[Stored data]
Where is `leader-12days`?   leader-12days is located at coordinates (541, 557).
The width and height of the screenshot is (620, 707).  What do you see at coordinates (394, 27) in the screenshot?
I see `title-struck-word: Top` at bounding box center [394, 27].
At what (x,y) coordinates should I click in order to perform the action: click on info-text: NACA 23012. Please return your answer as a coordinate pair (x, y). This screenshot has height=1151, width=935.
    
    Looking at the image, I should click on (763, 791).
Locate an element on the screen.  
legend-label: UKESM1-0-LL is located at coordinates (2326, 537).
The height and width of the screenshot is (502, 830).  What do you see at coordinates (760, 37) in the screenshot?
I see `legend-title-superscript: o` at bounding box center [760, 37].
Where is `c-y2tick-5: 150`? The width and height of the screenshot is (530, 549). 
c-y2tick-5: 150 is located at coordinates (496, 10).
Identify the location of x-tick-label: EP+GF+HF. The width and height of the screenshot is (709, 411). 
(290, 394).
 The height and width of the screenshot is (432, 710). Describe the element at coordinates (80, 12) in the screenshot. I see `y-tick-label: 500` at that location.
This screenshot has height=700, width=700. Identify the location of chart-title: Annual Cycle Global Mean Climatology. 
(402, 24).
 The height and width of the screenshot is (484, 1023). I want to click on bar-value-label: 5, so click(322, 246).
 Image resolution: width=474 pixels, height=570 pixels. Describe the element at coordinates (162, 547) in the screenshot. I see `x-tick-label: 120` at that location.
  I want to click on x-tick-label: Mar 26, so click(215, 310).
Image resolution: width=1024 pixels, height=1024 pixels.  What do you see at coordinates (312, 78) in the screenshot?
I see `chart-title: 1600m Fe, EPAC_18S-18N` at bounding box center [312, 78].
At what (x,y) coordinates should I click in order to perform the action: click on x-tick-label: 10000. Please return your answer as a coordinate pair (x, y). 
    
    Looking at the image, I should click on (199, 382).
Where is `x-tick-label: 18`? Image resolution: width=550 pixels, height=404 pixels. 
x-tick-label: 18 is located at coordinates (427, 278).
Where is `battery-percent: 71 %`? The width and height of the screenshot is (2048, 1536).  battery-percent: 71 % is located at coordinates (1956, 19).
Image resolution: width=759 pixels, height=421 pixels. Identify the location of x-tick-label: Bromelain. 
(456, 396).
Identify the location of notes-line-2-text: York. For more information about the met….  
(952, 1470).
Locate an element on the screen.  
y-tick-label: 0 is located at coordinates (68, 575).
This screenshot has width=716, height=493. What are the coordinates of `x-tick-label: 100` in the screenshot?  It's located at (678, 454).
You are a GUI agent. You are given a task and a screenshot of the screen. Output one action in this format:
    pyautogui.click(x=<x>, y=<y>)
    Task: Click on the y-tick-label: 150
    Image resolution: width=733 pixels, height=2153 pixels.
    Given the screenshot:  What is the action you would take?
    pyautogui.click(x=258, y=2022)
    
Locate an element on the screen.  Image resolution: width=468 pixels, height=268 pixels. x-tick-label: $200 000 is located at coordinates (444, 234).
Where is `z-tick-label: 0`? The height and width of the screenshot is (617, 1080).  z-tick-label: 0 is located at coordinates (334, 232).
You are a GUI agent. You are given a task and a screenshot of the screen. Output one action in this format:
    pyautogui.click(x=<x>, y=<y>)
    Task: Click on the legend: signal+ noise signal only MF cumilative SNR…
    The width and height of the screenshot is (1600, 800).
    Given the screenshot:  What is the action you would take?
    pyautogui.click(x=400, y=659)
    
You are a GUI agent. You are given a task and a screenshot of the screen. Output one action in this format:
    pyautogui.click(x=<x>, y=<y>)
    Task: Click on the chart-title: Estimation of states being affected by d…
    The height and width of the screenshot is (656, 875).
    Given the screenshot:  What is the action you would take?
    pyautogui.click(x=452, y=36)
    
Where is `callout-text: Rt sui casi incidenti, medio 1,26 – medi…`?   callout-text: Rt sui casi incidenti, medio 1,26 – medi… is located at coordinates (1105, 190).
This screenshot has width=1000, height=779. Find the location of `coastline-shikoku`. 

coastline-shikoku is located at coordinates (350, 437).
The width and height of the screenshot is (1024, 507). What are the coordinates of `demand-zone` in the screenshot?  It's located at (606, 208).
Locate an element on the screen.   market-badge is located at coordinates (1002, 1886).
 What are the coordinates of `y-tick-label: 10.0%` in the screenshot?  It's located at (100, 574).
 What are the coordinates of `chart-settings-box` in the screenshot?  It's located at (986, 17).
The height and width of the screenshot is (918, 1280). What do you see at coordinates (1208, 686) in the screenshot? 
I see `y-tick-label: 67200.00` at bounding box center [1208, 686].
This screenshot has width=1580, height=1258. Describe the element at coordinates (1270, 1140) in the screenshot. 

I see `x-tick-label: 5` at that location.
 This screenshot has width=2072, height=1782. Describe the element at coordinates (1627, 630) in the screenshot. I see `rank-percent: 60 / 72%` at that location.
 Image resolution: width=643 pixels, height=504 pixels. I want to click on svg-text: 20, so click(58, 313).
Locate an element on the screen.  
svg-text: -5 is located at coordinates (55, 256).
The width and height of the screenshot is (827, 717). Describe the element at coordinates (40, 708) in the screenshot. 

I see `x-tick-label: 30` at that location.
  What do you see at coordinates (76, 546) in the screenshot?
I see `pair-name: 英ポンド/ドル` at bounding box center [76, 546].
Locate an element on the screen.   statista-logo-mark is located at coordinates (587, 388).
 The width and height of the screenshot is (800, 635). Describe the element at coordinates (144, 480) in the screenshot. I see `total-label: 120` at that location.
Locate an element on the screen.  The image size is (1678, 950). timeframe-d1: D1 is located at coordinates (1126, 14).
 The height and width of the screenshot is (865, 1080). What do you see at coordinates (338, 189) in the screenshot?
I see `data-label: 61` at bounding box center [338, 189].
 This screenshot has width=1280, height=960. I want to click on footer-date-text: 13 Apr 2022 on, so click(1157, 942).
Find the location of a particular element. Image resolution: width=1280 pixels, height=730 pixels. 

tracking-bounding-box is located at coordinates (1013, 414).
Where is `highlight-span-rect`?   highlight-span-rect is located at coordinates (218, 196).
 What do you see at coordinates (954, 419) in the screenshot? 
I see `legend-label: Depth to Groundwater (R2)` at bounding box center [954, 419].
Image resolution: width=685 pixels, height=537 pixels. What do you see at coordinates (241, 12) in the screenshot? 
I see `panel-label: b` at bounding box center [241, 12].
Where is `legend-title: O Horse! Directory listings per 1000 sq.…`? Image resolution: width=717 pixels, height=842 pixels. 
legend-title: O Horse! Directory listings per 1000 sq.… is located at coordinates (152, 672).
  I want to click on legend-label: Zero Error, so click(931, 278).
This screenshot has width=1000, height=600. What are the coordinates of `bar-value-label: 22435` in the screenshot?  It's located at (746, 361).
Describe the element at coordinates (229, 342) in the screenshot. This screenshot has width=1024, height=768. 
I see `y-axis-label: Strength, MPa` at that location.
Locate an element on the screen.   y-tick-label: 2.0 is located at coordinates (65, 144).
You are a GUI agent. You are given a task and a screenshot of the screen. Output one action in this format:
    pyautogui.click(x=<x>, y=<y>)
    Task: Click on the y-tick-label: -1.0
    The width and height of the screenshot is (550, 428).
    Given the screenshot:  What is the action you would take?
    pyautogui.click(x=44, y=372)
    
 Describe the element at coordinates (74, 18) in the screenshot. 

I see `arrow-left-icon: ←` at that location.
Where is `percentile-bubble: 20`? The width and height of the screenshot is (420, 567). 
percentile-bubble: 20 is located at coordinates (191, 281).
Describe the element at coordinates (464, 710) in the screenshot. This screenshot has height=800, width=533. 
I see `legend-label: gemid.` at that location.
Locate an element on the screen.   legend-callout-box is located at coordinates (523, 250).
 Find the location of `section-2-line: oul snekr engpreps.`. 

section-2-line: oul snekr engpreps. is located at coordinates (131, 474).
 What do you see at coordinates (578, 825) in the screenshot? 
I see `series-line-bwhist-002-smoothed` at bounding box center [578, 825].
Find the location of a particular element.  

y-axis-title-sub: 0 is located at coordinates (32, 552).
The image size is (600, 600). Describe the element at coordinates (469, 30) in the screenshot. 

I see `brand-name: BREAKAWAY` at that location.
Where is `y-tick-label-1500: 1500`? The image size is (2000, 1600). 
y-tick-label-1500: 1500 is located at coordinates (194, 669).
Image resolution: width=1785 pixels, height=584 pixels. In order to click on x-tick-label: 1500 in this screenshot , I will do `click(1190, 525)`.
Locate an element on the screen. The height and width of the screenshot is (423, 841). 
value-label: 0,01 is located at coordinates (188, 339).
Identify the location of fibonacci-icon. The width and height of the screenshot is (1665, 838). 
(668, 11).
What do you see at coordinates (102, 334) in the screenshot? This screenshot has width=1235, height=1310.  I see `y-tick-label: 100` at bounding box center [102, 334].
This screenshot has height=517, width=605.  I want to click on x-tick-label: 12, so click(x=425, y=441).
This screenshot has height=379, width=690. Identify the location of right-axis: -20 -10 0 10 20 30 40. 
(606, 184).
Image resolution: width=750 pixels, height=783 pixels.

= Work order =
Echo the rows between the line holding "is (420, 567)." and the line holding "section-2-line: oul snekr engpreps. is", inclusive.

= Answer to the exercise =
Where is `percentile-bubble: 20`? The width and height of the screenshot is (420, 567). 
percentile-bubble: 20 is located at coordinates (191, 281).
Describe the element at coordinates (464, 710) in the screenshot. This screenshot has height=800, width=533. 
I see `legend-label: gemid.` at that location.
Locate an element on the screen.   legend-callout-box is located at coordinates (523, 250).
 Find the location of `section-2-line: oul snekr engpreps.`. 

section-2-line: oul snekr engpreps. is located at coordinates (131, 474).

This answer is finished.